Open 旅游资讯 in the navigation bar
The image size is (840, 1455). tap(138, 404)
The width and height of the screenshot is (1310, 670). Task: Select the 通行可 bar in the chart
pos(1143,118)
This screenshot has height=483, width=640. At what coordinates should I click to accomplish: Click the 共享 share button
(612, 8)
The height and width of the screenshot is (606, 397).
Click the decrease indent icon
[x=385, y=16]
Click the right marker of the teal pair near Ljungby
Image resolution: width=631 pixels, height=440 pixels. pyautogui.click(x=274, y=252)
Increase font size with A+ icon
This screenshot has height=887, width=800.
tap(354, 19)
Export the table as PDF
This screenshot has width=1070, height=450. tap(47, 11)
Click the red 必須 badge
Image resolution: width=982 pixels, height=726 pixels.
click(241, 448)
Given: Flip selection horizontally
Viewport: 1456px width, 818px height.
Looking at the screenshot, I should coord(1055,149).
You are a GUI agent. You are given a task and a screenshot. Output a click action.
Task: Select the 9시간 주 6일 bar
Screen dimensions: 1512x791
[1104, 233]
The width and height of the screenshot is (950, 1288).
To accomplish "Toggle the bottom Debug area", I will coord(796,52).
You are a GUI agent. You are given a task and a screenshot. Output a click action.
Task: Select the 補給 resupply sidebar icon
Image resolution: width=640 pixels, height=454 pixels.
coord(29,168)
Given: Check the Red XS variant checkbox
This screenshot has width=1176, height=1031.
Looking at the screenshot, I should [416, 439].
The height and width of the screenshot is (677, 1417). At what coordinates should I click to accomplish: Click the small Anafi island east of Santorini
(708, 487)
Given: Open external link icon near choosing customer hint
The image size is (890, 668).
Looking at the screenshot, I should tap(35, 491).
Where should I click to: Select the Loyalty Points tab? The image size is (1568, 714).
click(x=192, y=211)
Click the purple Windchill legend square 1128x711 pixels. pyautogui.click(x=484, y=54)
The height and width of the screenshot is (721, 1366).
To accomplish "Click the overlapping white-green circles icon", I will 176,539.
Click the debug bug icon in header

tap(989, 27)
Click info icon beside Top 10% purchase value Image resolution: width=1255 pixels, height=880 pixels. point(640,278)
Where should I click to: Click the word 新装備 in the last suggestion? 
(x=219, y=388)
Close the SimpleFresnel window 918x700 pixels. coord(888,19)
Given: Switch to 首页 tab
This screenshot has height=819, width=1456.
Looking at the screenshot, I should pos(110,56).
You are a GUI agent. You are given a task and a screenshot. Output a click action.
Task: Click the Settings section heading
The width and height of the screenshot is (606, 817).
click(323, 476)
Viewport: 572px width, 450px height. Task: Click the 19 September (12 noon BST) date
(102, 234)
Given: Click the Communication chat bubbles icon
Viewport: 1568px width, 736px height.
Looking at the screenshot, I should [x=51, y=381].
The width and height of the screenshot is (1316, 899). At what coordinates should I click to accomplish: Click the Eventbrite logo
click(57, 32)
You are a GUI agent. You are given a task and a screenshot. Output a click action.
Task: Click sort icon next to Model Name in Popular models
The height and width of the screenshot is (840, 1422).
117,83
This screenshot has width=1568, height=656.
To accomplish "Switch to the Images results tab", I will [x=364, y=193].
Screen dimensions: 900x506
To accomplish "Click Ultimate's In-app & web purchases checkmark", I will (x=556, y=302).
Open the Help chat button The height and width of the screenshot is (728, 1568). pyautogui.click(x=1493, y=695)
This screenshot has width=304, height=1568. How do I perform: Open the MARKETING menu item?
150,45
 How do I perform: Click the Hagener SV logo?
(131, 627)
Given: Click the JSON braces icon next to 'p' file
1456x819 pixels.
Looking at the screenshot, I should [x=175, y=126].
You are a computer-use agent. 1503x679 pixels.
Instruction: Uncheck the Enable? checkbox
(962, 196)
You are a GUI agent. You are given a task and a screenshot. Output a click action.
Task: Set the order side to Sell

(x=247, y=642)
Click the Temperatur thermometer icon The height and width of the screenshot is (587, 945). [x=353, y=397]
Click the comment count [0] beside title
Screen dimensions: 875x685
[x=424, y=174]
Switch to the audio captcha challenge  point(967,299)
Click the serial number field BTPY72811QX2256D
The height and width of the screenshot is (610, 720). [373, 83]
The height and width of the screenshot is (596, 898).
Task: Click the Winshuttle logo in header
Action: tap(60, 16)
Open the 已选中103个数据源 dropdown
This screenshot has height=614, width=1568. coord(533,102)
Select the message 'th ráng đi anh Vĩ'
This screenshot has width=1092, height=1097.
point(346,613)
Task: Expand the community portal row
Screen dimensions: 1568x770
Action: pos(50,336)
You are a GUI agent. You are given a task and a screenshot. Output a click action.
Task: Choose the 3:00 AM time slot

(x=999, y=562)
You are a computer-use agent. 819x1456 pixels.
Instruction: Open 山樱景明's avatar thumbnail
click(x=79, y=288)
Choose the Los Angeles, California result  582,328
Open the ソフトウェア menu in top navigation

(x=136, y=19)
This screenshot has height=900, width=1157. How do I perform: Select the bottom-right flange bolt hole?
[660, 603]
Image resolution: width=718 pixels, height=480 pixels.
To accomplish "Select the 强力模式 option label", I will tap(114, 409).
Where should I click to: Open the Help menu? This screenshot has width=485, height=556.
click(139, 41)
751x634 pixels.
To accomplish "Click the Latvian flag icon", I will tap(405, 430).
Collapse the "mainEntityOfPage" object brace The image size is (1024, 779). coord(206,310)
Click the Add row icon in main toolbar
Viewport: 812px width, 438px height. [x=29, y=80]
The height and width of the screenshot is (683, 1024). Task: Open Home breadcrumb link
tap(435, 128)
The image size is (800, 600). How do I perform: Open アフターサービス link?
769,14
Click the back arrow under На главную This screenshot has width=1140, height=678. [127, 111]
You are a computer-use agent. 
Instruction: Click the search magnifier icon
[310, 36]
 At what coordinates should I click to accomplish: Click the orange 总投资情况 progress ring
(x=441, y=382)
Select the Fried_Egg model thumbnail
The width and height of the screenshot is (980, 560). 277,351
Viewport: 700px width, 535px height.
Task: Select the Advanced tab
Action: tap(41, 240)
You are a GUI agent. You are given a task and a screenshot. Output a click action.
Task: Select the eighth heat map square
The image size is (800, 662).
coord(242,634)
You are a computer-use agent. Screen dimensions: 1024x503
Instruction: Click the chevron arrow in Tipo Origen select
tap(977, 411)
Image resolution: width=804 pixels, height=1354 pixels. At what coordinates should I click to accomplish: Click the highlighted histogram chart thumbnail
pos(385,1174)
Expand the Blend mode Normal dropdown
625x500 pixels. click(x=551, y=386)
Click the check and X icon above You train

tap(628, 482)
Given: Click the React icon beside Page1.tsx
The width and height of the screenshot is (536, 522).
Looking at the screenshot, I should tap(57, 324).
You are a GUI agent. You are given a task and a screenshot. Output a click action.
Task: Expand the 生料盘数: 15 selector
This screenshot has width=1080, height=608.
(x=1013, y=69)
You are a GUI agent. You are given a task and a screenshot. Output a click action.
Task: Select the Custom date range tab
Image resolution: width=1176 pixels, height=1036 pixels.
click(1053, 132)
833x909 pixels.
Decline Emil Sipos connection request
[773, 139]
- - - -
▶ [WHAT THE TASK REQUIRES]: The result should be every line of the material that contains the word "next", so copy those lines.

▶ [YOUR SOLUTION]:
Task: Click sort icon next to Model Name in Popular models
Given: Click the JSON braces icon next to 'p' file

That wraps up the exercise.